## About this exercise
Scan the data below. Pull out each line where "computer" occurs.

──────── Record excerpts

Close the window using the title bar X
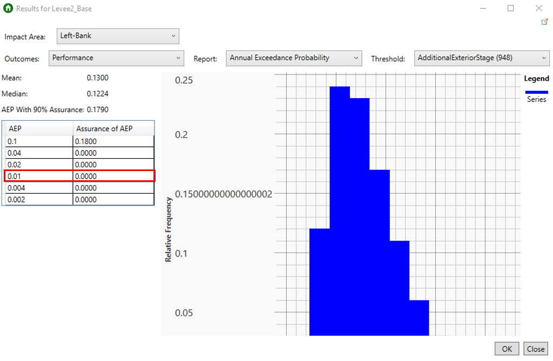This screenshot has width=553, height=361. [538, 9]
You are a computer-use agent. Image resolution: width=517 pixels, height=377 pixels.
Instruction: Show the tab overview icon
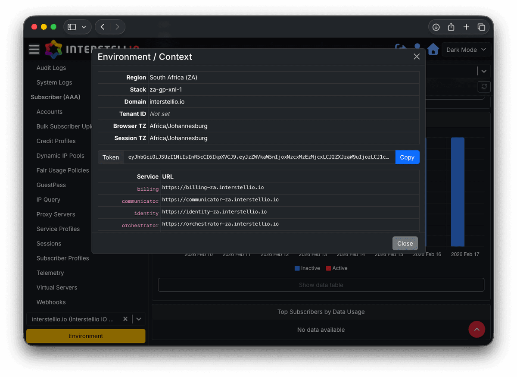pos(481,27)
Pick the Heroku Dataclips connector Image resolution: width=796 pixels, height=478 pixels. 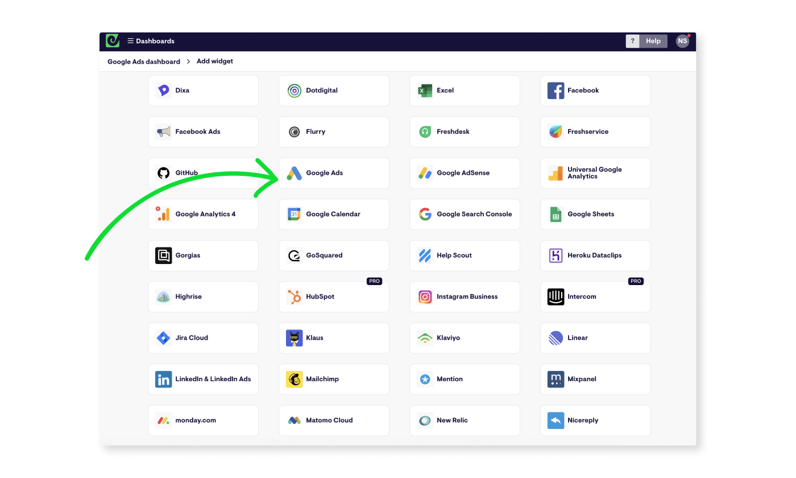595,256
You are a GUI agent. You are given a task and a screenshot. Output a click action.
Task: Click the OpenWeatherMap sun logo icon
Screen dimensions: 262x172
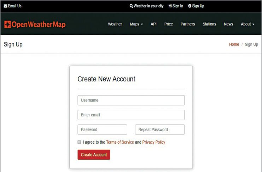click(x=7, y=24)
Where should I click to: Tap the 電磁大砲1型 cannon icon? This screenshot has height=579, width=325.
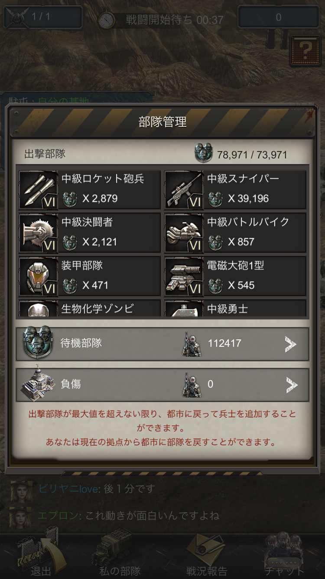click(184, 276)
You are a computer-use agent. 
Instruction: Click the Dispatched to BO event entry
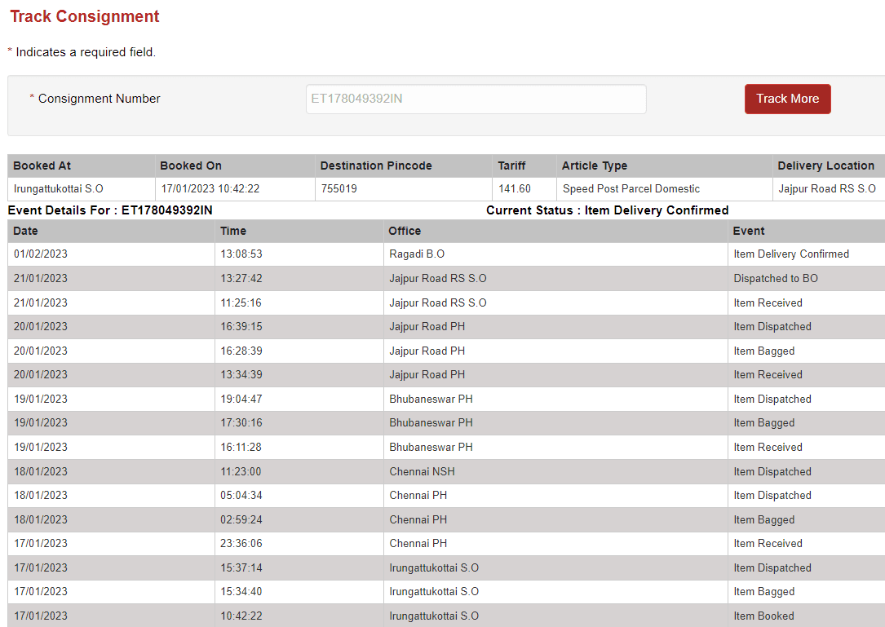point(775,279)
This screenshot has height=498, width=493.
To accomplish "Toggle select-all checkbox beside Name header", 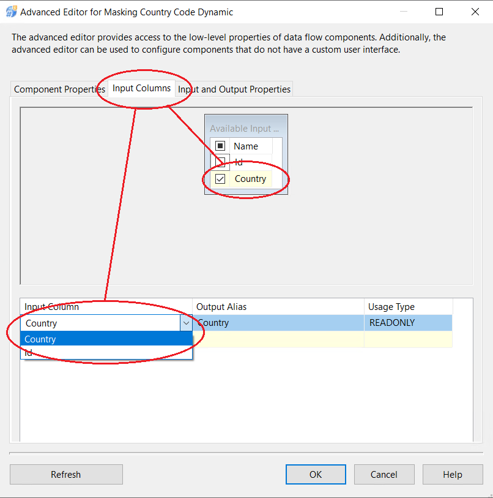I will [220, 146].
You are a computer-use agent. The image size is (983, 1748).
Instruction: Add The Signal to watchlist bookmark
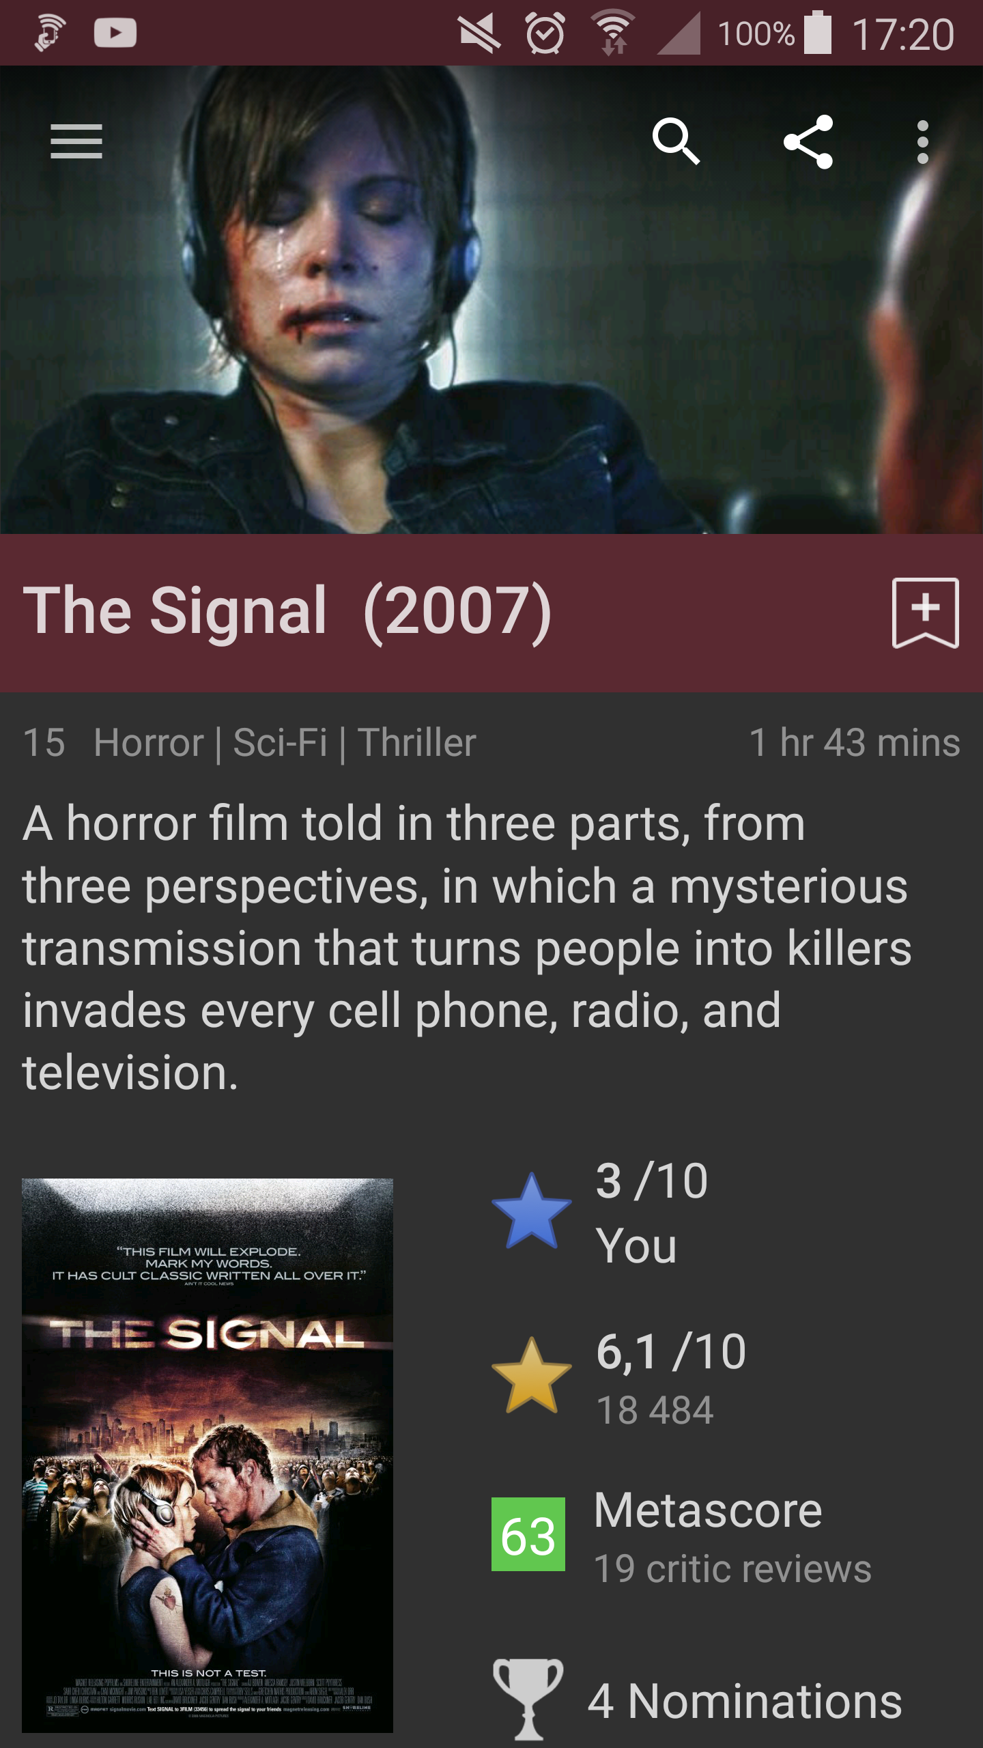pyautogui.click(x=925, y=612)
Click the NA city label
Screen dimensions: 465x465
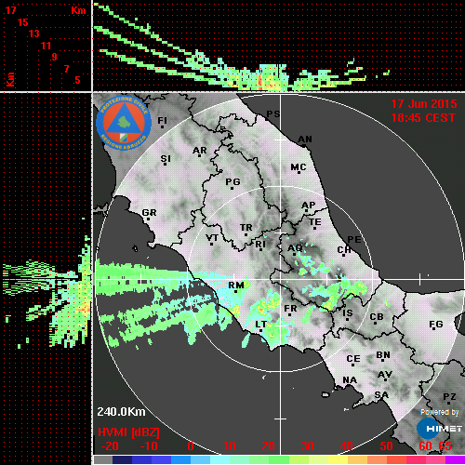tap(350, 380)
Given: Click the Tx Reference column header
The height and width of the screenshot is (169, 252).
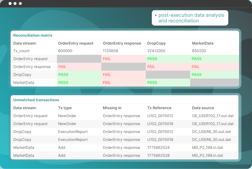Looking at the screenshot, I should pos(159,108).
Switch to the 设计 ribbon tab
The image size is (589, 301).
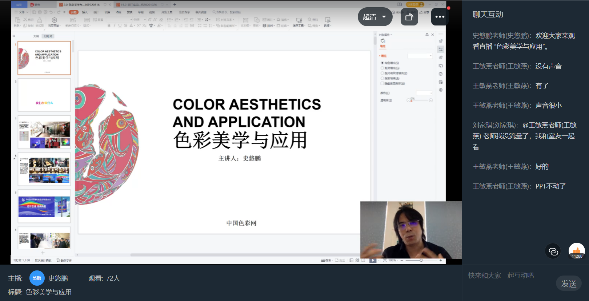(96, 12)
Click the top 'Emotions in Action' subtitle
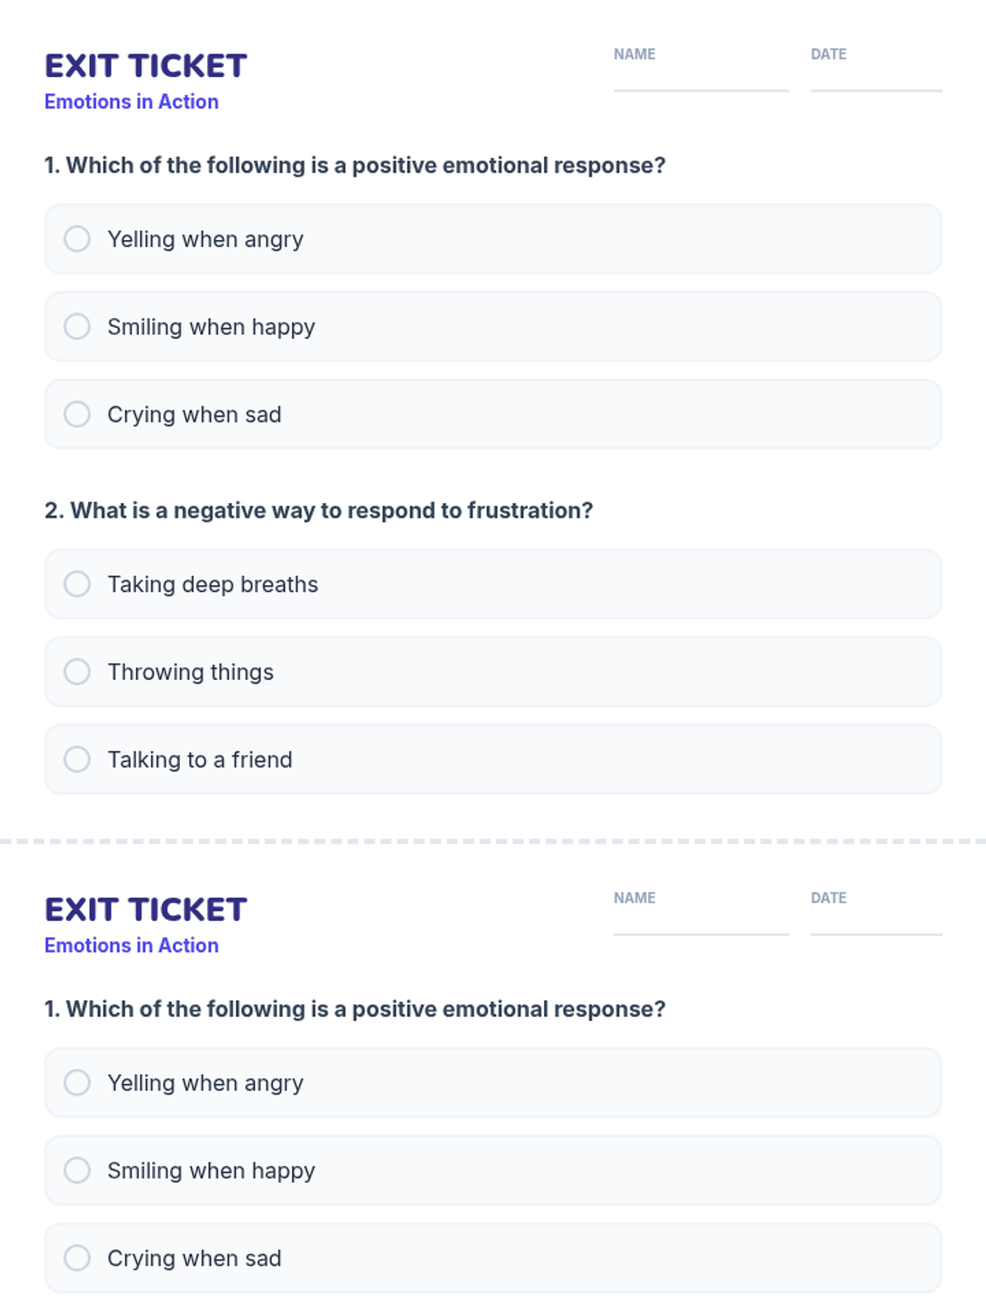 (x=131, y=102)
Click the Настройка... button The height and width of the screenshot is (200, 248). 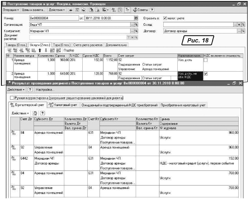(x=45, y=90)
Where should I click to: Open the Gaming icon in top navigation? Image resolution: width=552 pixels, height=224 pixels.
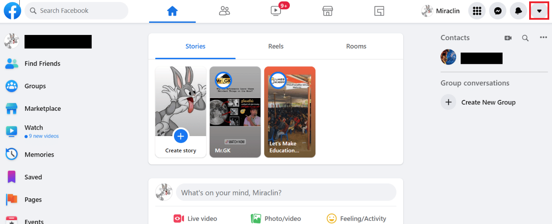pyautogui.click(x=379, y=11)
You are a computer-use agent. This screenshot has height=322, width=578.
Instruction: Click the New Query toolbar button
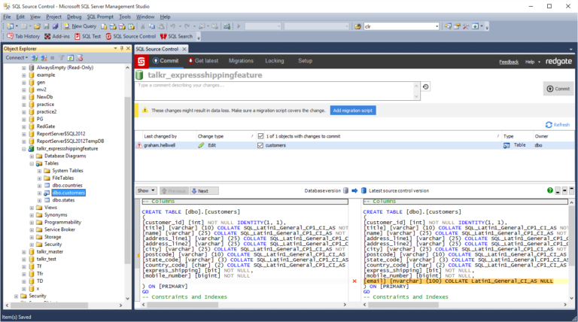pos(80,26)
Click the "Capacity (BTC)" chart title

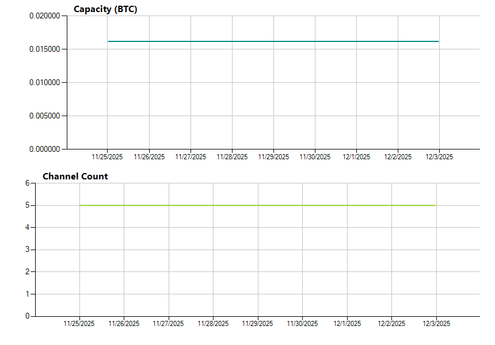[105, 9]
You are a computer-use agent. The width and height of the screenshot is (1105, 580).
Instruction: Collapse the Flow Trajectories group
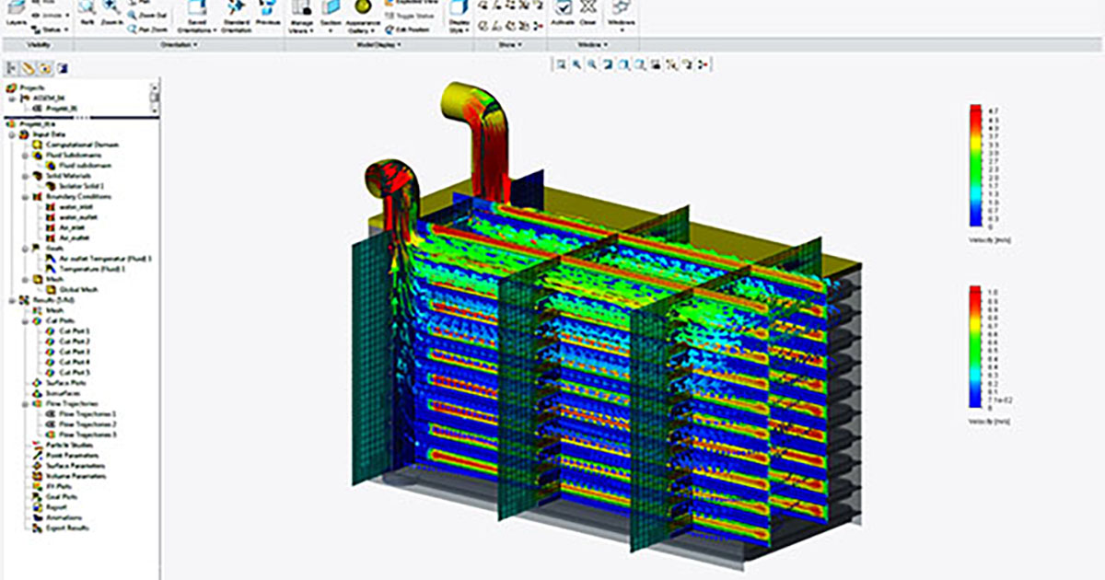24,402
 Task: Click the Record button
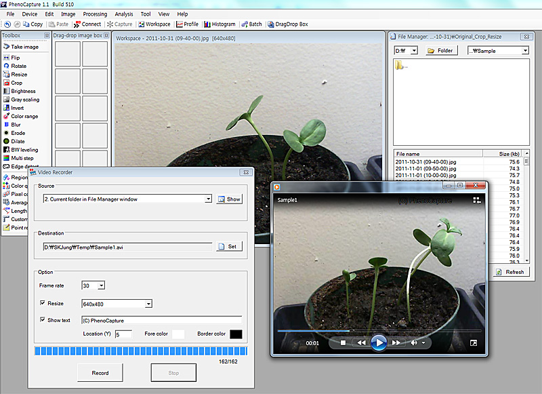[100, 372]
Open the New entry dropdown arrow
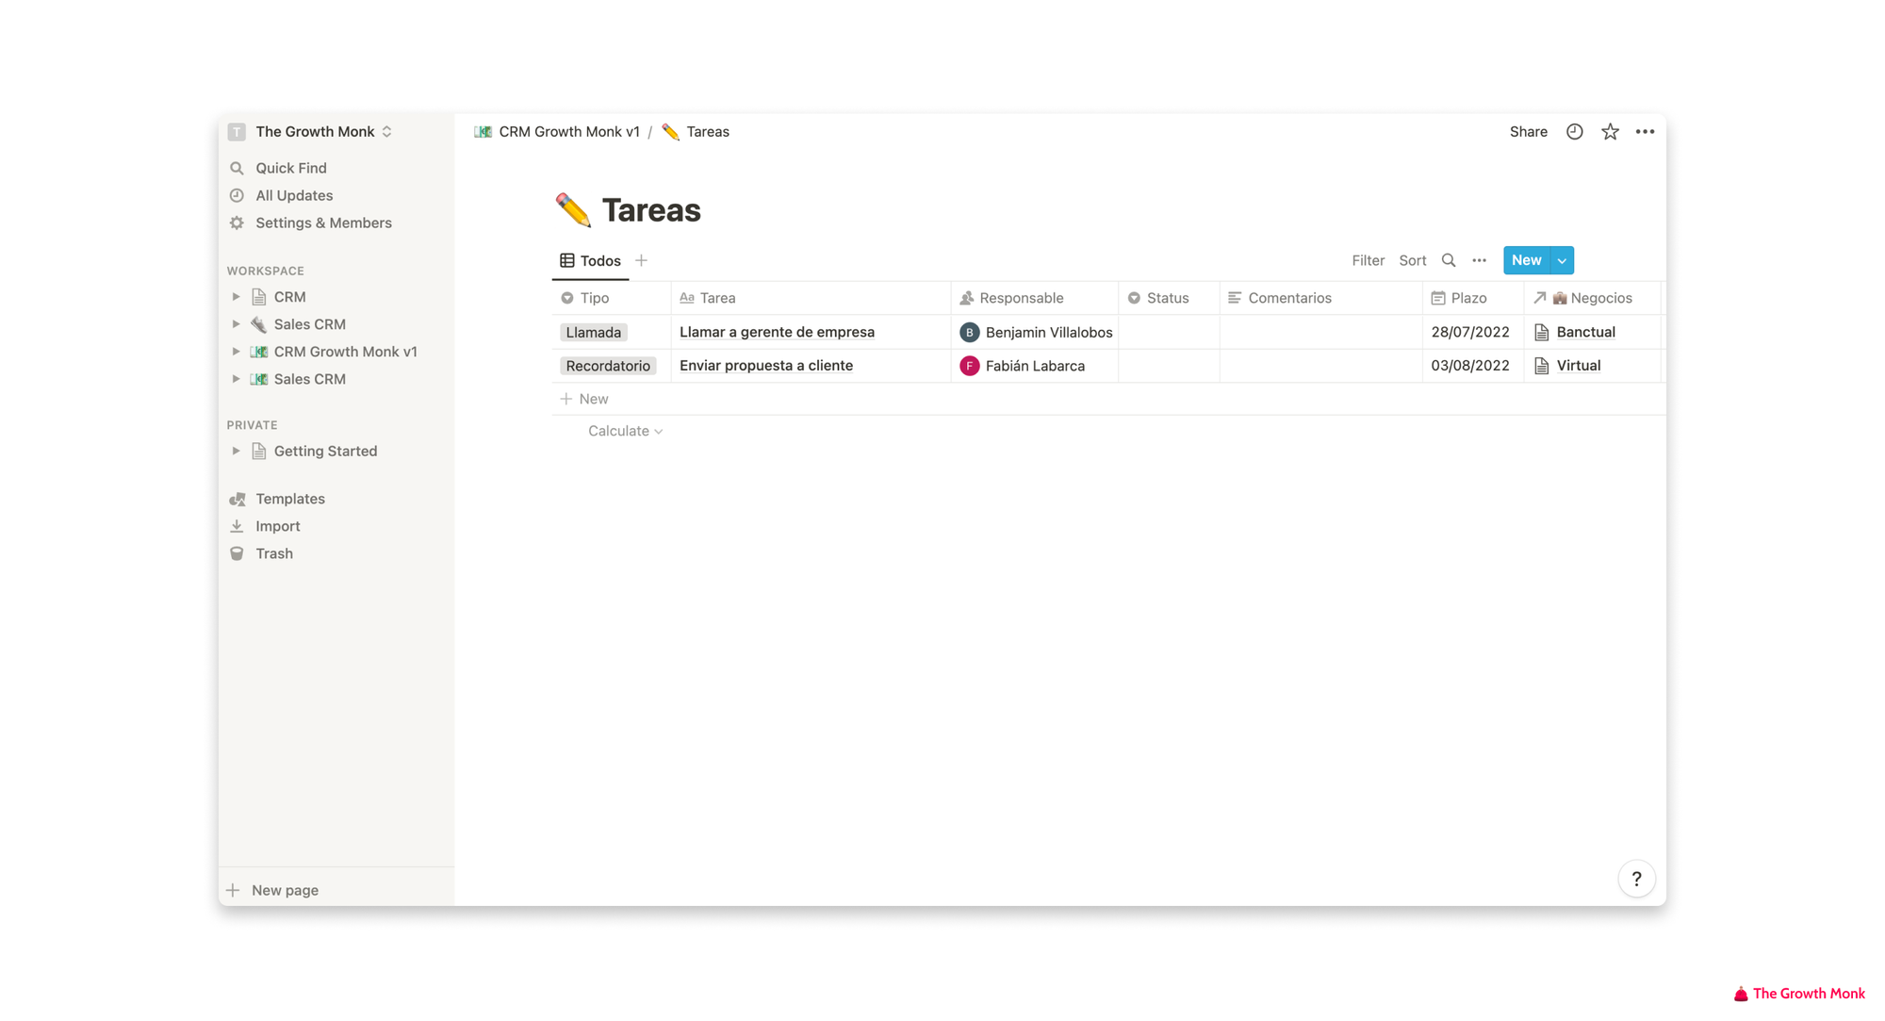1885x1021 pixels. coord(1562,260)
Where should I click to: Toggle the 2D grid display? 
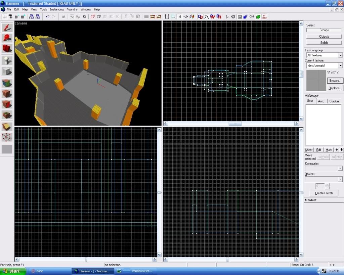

────────────────

## Expected output
You are a computer-use agent. Image resolution: width=517 pixels, height=377 pixels.
You are a computer-use agent. 
You are a computer-use agent. The image size is (983, 1748).
You are a computer-use agent. This screenshot has height=322, width=578.
You are a computer-use agent. The width and height of the screenshot is (1105, 580).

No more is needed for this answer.